摘要: 重症肌无力(Myasthenia gravis, MG)是一种作用于突触后膜的致病性抗体介导的自身免疫性神经–肌肉疾病。目前临床上占比最高的抗体是抗乙酰胆碱受体(acetylcholine receptor, AChR)抗体，部分患者血清中可以检测出抗肌肉特异性酪氨酸激酶(muscle-specific tyrosine kinase, MuSK)抗体和抗低密度脂蛋白受体相关蛋白4 (low-density lipoprotein receptor-related protein 4, LRP4)抗体等。当前，MG统一认可的治疗方法有胆碱酯酶抑制剂、免疫抑制药物、静脉注射用免疫球蛋白、血浆置换、胸腺摘除手术治疗、胸腺放射治疗等。部分患者对常规免疫抑制剂耐药或不能耐受其长期应用出现的副作用，难以从中获得良好的疗效。利妥昔单抗(rituximab, RTX)是利用基因重组技术制备的一种新型针对B淋巴细胞表面CD20的人鼠嵌合型单克隆抗体。近年来，它已逐渐被证实可有效应用于MG患者，RTX可以缓解患者病情、减低复发率。RTX治疗出现的不良反应少，且很少有严重的副作用，对MG患者的治疗是安全且有效的。本文就RTX治疗MG的作用机制、临床疗效和安全性方面作一简要的综述，以期为今后MG的治疗提供重要的理论依据。
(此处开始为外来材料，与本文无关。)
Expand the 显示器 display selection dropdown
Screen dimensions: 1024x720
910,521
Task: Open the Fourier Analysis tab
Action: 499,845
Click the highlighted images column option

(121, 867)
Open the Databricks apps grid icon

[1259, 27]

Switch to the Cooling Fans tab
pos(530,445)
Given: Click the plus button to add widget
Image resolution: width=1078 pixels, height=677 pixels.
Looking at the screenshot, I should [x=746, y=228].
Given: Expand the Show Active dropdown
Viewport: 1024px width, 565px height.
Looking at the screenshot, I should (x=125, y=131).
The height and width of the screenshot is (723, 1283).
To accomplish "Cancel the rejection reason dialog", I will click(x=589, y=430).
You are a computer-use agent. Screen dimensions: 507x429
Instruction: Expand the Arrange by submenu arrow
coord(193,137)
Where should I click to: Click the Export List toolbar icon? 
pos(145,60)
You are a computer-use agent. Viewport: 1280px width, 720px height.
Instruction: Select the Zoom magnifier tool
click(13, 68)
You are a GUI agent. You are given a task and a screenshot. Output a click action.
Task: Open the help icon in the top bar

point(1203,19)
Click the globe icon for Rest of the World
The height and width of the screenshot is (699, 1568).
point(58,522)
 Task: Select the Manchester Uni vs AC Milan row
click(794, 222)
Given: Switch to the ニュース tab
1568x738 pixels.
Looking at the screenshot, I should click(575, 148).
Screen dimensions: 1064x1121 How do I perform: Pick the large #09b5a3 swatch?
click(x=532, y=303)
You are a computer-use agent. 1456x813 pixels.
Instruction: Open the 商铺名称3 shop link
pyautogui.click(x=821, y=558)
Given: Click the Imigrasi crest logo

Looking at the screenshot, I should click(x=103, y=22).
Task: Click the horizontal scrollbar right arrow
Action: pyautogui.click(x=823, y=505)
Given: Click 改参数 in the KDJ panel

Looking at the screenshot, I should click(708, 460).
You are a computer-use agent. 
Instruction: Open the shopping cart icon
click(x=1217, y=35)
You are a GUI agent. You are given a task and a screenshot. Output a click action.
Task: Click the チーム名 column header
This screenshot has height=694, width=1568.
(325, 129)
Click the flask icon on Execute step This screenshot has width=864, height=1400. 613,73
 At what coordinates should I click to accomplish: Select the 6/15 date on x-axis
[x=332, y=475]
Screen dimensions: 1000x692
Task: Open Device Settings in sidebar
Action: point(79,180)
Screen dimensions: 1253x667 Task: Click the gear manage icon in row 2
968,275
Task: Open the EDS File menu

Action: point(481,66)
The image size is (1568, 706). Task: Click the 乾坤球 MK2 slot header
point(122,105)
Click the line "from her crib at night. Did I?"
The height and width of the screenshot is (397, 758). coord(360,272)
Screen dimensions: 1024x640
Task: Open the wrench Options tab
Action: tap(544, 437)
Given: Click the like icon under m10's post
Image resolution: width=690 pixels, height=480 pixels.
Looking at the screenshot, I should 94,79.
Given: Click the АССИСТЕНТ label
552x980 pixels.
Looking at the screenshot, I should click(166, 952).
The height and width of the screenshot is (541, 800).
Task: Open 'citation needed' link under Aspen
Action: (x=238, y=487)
Abstract: Myasthenia gravis (MG) is a pathogenic antibody-mediated autoimmune neuromuscular disease involving postsynaptic membranes. At present, the antibody with the highest proportion in clinical practice is anti-acetylcholine receptor (AChR) antibody, and anti-muscle-specific tyrosine kinase (MuSK) antibody and anti-low-density lipoprotein receptor-related protein 4 (LRP4) antibody can be detected in the serum of some patients. The main treatment methods for MG include cholinesterase inhibitors, immunosuppressive drugs, intravenous immunoglobulin, plasma exchange, thymectomy, and thymic radiation therapy. Some patients are resistant to conventional immunosuppressants or will not tolerate their side effects, so it is difficult to obtain good curative effects from them. Rituximab (RTX) is a new type of human-mouse chimeric monoclonal antibody against CD20 on the surface of B lymphocytes developed by genetic recombination technology. In recent years, it has been gradually proved that it can be effectively used in MG patients, which can alleviate the patient’s condition and reduce recurrence. There are few adverse reactions during the RTX treatment and few of them are serious. RTX treatment is safe and effective in MG. This article briefly reviews the mechanism of action, clinical efficacy and safety of RTX in the treatment of MG, in order to provide an important theoretical basis for the treatment of MG in the future.